To cancel a payment:

1. Click Cancel next to the payment you want to cancel.

The Cancel Payment page opens.

2. Click Cancel Payment.

A message informs you that your payment has been canceled.

3. Click Done to return to the Payment Center.


The problem was, there was no Cancel button next to the payment.
Upon dialing, she heard a voice system respond with, "Enter your account number, followed by the pound sign. Or, simply say your number." Uh oh, she thought, a voice recognition system.
Instead, she found the experience helpful and intuitive. The male voice directed her to ask her question in her own words$#151;after giving an example. And when it couldn't understand her, it said, "I'm sorry, I didn't quite understand. Please ask me again."
She discovered that once a payment was being processed, she couldn't cancel it. That's why there was no Cancel button available.
Sadly, the help buries this fact in the first sentence. Yes, it says, "You can cancel any payment that has not started processing," but it doesn't explicitly say that the button isn't there, or that the facility isn't possible.
This sort of disjunct between help systems sadly isn't rare. Indeed, it's as if there were two teams: technical writers creating the Billpay Help popup window, and voice recognition writers creating the Billpay VR system. Someone should have done better usability testing, especially considering how critical the act of cancelling a payment must be.
So kudos to the voice recognition software and its script writers, but shame on the technical writers for burying the lead.

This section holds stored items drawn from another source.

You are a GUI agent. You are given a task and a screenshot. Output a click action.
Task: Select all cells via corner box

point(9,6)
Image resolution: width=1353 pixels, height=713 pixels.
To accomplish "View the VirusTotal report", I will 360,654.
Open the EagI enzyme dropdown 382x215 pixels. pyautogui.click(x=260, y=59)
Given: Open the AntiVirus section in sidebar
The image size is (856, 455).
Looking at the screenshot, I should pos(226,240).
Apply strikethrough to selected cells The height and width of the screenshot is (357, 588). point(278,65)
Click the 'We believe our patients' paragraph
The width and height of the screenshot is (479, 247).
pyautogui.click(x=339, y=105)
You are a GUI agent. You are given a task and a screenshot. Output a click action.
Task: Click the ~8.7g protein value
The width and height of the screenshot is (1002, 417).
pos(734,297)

Thursday, October 04, 2007

The Brave One's Not a Good One


I'm tired of lazy movie wriing. Having just watched Jodie Foster's latest romp through violence and depression (think The Accused hangs out in The Panic Room and formulates her Death Wish), I'm bitterly depressed that I spent $8.50 for the ticket to see this wholly unbelievable tale.

The ease with which her character buys an illegal gun is beyond imagination: Not only does someone hanging out in the gun shop happen to overhear her desire to own a gun (when faced with the prospect of having to wait 30 days for a gun license, she whines, "I won't last 30 days"), but she blithely follows this utter stranger through some creepily exotic Chinatown locales (why are they always chopping fish in these movie Chinatowns?). Never mind that in the previous two scenes she suffered from agoraphobia, yet now all of a sudden she's following a stranger through alleys. Never mind that she was terrorized by thugs in the park, now she's just going with a total stranger who's obviously involved in nefarious activities. No, it's just way over the top.

When he sells her the gun, she says, "I'll take it." Wait. He said it'd cost her $1000. Does she have 10 $100 bills? Does she give him a check? Does he take debit cards? Wow.

She never test-fires the gun, yet in her first encounter with a criminal, she puts three quick rounds center mass into him. And she never flinches.

And the ending is just, "Oh my gawd!" ridiculous.

No, this is a lazy movie.

Monday, October 01, 2007

On the Road...and Working


The weather is great for motorcycling...so why not motorcycle! That's exactly what I'm doing. Yet with wireless I-net and a recently issued Blackberry, I can do my job from almost anywhere (except for major parts of West Virginia).